Transient Suppression of Dopamine Transporter Palmitoylation by Methamphetamine: Implications for Transport Regulation

The dopamine transporter (DAT) exerts temporal and spatial control over dopaminergic neurotransmission through reuptake of extracellular dopamine (DA). The functional capacity of DAT is under the control of signaling inputs and post-translational modifications that confer acute presynaptic regulation of reuptake in response to physiological needs, and dysregulation of these processes may contribute to DA imbalances in mood disorders and drug addiction. A key modification of DAT is palmitoylation, a lipid adduction that enhances transport velocity, is suppressed by protein kinase C, and opposes protein kinase C-mediated down-regulation. Here we now show in rat striatum and heterologous cells that transporter palmitoylation is also linked to methamphetamine (METH), undergoing rapid and transient reductions in response to the drug. The time course and other characteristics of palmitoylation reduction parallel those of METH-induced transport down-regulation, and a palmitoylation-deficient DAT mutant shows enhanced down-regulation to METH, supporting a mechanistic link between reduction of the modification and reduced reuptake activity.

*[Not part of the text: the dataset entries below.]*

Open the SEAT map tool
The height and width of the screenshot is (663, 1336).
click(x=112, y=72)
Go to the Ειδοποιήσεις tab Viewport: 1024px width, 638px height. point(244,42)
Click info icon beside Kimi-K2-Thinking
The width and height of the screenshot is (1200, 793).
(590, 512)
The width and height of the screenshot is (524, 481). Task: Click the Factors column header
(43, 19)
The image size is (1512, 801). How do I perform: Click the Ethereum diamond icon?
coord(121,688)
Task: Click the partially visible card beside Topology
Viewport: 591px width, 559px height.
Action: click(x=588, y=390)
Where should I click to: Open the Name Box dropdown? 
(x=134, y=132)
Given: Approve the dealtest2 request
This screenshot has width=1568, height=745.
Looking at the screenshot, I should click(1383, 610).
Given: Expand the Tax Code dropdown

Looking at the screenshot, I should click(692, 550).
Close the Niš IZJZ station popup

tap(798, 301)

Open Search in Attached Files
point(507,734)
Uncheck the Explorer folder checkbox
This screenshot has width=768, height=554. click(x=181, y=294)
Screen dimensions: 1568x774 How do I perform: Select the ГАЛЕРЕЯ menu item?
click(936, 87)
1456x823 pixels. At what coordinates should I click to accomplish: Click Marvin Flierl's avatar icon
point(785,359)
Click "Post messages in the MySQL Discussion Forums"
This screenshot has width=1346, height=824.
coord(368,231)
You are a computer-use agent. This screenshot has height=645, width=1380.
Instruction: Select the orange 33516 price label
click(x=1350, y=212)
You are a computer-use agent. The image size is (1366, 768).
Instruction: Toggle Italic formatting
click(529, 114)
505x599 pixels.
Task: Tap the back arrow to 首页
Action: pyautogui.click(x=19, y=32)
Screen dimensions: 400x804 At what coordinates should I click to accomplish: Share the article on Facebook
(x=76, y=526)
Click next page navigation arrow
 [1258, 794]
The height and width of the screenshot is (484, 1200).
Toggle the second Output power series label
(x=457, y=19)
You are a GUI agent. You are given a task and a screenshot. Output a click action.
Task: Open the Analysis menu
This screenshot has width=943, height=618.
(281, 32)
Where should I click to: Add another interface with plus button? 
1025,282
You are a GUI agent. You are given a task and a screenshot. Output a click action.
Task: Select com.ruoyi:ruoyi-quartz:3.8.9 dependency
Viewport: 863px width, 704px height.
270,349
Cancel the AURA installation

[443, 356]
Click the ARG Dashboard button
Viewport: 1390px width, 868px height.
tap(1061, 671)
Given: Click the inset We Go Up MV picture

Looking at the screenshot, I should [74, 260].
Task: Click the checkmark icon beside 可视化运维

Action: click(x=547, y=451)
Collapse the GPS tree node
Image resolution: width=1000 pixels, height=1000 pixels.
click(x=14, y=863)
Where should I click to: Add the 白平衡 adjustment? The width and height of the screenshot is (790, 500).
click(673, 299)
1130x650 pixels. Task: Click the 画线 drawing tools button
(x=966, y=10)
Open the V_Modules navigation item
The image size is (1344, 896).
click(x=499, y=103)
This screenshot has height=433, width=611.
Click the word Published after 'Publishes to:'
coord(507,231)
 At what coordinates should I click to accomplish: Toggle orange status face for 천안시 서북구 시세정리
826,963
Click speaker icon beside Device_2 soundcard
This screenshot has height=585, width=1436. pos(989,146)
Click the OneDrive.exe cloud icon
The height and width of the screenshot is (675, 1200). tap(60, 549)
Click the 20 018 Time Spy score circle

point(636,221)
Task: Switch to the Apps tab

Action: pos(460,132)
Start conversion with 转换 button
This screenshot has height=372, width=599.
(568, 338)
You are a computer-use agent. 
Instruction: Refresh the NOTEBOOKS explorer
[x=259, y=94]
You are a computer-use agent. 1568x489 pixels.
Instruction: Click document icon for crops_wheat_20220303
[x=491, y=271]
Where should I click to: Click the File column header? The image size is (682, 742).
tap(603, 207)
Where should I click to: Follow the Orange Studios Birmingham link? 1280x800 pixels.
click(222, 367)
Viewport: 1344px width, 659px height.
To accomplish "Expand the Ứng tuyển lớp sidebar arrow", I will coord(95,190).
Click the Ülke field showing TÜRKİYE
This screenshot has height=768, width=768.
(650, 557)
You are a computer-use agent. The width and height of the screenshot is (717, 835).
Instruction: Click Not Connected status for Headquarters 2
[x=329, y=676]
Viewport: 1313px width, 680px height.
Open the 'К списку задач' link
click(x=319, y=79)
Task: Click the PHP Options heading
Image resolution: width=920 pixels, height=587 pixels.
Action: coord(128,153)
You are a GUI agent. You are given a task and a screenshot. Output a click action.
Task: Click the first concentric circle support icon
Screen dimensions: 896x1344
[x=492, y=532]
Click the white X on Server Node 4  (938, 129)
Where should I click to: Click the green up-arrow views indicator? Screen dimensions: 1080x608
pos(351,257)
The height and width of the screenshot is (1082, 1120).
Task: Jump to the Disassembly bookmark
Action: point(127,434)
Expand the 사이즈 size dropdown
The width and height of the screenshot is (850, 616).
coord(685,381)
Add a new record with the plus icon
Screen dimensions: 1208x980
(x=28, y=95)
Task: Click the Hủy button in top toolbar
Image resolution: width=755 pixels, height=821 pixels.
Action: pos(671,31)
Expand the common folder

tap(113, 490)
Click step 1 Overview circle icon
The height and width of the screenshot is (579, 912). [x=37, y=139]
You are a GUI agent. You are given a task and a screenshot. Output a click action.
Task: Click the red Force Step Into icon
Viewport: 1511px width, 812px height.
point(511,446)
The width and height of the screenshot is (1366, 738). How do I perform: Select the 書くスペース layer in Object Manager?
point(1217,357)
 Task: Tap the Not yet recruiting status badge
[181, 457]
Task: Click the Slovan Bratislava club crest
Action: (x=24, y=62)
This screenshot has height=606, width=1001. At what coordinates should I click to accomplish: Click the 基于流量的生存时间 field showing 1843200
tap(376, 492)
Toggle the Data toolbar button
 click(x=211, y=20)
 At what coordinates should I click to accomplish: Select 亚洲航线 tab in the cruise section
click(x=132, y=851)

Recovery rates differed, however, with palmitoylation returning to starting levels more rapidly than reuptake, indicating that down-regulation mechanisms remain engaged with transporters that have undergone repalmitoylation. These results support palmitoylation as a rapid response mechanism that modulates DAT entry into METH-induced down-regulation states and suggest a broader role for the modification in control of reuptake in additional physiological and pathophysiological conditions.